Two key exceptions can reduce or eliminate this tax hit:

  • Insolvency: If your total liabilities exceeded the fair market value of your total assets immediately before the cancellation, you were insolvent. You can exclude canceled debt from income up to the amount by which you were insolvent. For example, if you owed $50,000 across all debts but your assets were worth only $35,000, you were insolvent by $15,000 and could exclude up to that amount.15Internal Revenue Service. Publication 4681 – Canceled Debts, Foreclosures, Repossessions, and Abandonments
  • Bankruptcy: Debt canceled as part of a Title 11 bankruptcy case is excluded from taxable income entirely.14Internal Revenue Service. Canceled Debt – Is It Taxable or Not

If you qualify for either exclusion, you must file Form 982 with your tax return to report the excluded amount and any required reduction to your tax attributes, such as loss carryovers or the basis of your assets.15Internal Revenue Service. Publication 4681 – Canceled Debts, Foreclosures, Repossessions, and Abandonments

Discharging Medical Debt in Bankruptcy

Medical debt is classified as nonpriority unsecured debt in bankruptcy, which means it is eligible for discharge. In a Chapter 7 bankruptcy, the court can eliminate your medical debt entirely if you pass the means test — an income-based qualification. In a Chapter 13 bankruptcy, your medical debt is folded into a court-supervised repayment plan lasting three to five years, and any remaining balance at the end of the plan is typically discharged.

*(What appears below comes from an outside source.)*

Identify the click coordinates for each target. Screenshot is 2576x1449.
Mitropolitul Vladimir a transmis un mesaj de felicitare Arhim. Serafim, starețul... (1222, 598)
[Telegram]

Bankruptcy affects your credit for years — a Chapter 7 filing stays on your report for up to ten years, and a Chapter 13 for up to seven — so it is generally a last resort after negotiating with providers, applying for financial assistance, and exploring payment plans. If medical debt is your primary financial burden, reviewing the nonprofit hospital financial assistance requirements described above may resolve the balance without the long-term credit consequences of bankruptcy.